Saturday, November 21, 2009

It's like 'Mad Men,' with consequences


Where would Don Draper be without his drink and his smoke?

Last night I watched a movie which really got me thinking - "The Days of Wine and Roses." It was released in 1962, and stars Jack Lemmon and Lee Remick as a devoted married couple who also happen to be a devoted pair of alcoholics.
Watching it, I was struck again and again by how our culture downplays alcohol use and alcoholism.
Very few films deal so honestly with the horrors of alcoholism as this one. In one scene, Lemmon's Joe returns, drunk, from a party and shames Remick's Kirsten for no longer drinking with him.

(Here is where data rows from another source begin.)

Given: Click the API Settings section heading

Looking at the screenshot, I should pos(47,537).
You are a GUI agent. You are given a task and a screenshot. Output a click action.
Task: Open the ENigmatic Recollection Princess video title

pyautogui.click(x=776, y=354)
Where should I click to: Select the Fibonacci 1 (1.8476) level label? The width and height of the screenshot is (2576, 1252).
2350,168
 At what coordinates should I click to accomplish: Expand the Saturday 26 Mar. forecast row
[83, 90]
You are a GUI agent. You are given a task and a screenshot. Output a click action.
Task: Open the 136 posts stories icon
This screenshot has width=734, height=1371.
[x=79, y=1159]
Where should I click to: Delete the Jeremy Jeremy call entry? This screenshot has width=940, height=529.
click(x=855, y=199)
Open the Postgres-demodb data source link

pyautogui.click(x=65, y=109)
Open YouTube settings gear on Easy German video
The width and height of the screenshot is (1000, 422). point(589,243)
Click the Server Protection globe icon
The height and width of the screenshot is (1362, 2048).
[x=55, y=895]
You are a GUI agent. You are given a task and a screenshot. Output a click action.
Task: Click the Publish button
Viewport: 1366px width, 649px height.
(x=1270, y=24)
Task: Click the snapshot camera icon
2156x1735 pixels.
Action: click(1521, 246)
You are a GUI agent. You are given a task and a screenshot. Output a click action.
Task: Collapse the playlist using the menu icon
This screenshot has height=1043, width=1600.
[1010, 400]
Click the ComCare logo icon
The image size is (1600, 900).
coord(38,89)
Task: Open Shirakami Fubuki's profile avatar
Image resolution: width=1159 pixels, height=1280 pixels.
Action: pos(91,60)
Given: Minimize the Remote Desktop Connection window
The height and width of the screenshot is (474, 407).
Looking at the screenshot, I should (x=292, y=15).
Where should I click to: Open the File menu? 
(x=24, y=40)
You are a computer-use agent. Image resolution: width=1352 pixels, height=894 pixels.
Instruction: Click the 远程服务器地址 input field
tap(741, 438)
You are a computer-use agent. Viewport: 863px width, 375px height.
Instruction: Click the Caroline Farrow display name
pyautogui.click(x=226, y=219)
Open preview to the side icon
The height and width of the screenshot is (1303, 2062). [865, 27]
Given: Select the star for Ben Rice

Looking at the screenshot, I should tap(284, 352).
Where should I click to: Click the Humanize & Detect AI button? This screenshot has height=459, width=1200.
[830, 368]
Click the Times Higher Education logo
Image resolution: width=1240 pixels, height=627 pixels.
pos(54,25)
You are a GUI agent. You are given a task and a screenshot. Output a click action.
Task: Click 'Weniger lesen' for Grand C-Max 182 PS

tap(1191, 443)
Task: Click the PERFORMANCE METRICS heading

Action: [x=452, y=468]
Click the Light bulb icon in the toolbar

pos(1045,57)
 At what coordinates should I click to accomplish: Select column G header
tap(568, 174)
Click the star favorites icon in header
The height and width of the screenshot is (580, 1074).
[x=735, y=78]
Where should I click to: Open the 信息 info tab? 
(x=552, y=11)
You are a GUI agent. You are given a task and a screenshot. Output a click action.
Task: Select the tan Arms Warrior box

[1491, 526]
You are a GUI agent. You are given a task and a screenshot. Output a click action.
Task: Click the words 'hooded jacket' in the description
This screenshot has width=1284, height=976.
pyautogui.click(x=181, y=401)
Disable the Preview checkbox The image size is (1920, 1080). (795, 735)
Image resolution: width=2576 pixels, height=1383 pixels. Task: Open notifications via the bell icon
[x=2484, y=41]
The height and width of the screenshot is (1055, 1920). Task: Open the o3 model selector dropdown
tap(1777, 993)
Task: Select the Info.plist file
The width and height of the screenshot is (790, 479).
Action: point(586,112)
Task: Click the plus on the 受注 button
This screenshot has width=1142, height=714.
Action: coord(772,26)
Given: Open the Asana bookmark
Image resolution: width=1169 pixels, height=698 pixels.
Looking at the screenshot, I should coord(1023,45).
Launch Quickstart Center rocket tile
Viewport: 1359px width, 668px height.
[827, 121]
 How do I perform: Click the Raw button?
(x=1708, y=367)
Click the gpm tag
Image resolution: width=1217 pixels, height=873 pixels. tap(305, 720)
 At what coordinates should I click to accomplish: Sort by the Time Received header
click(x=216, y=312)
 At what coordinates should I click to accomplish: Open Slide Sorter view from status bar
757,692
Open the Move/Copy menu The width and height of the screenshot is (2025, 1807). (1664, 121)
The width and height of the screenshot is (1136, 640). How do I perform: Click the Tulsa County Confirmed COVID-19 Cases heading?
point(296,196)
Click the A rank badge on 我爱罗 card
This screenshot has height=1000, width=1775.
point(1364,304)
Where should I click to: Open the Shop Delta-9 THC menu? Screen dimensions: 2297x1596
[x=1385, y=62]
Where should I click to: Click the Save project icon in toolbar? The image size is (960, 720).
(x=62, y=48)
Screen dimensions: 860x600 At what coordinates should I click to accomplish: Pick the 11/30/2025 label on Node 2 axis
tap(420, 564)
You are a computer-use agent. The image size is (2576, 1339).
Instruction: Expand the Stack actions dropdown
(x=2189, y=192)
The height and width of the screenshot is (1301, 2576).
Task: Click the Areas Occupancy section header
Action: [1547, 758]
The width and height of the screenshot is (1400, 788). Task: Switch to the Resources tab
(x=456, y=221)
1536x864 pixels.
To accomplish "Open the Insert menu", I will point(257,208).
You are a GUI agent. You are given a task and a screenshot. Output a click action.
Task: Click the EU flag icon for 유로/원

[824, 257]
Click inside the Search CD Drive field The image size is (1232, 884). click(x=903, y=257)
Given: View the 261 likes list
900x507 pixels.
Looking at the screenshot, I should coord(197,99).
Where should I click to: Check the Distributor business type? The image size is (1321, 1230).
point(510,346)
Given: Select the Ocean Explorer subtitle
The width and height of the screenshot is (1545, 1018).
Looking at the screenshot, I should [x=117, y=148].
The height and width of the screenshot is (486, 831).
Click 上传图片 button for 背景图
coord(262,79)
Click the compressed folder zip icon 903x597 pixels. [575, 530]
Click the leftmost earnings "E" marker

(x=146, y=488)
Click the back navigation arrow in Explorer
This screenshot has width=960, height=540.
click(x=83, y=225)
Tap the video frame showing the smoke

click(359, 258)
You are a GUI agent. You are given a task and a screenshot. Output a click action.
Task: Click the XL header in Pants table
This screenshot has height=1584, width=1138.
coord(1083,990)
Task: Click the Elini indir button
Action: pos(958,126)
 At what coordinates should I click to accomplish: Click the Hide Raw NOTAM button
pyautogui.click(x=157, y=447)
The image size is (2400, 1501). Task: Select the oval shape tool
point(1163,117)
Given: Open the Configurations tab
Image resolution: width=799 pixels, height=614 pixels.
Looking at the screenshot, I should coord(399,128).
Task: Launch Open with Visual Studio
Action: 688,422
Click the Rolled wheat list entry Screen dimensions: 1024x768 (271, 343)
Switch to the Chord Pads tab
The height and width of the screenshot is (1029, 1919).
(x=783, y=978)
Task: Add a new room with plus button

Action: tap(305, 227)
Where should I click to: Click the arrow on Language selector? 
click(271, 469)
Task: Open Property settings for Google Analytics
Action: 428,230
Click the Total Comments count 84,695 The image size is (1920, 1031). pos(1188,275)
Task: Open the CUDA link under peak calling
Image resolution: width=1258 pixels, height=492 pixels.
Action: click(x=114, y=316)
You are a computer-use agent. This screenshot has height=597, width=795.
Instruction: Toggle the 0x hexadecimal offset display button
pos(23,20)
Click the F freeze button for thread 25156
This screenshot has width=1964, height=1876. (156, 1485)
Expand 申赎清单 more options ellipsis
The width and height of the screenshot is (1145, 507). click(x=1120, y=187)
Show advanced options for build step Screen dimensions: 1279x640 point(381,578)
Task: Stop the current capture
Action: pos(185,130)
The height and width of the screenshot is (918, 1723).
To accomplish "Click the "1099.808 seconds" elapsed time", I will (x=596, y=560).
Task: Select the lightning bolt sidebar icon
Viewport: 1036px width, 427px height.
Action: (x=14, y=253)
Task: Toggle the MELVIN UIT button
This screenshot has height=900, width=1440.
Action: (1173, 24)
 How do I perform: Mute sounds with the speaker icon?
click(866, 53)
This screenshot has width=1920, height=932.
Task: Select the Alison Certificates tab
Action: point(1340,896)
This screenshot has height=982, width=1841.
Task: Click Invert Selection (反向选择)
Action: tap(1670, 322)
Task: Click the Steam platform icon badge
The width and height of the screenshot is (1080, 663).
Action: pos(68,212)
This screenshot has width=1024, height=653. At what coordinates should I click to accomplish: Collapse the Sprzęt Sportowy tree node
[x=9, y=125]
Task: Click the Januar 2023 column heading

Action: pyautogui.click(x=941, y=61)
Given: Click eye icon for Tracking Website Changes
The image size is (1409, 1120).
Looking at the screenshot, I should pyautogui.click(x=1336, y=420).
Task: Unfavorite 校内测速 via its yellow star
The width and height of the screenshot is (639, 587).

Kirsten, who is nursing their baby at the time, pleads that the doctor says it will get in her breast milk and Joe spits at her "you're going to lose your shape" and other cruel comments until she reluctantly drinks.
In another Joe is so desperate for a drink that he tears apart his father in law's greenhouse looking for a bottle he stashed there. As he whines, "he stole it, he stole it," it's hard to look at him, he is so pathetic.
I couldn't help but think of Betty Draper from "Mad Men," sitting there glamorously with her cigarette and glass of wine, pregnant and then with baby Gene, or Don, coolly sipping his scotch, never seeming to get very drunk. Sure, their characters are not supposed to be a full blown alcoholics, but the relationship with alcohol for the characters on "Mad Men" is almost played for laughs on the show, and this movie takes place at the exact same era. It's almost as if 40 years of culture enlightenment have left us more in the dark as to how to deal with alcoholism.
Freddy Rumsen, the one character on "Mad Men" who was singled out as having an alcohol problem, was played off as a joke. Meanwhile, the other characters clearly use alcohol to hide from their problems, especially Betty, who drank to excess constantly while pregnant this season, and it is not addressed at all. Was it really that normal? In the film, Joe was fired from his job, and he and Kirsten lost everything because of their alcoholism.
I love "Mad Men," but it's clearly supposed to be a cool show. And whether we like to admit it or not, we certainly live in a culture that treats adults who don't drink as weirdos. I'm just raising a question.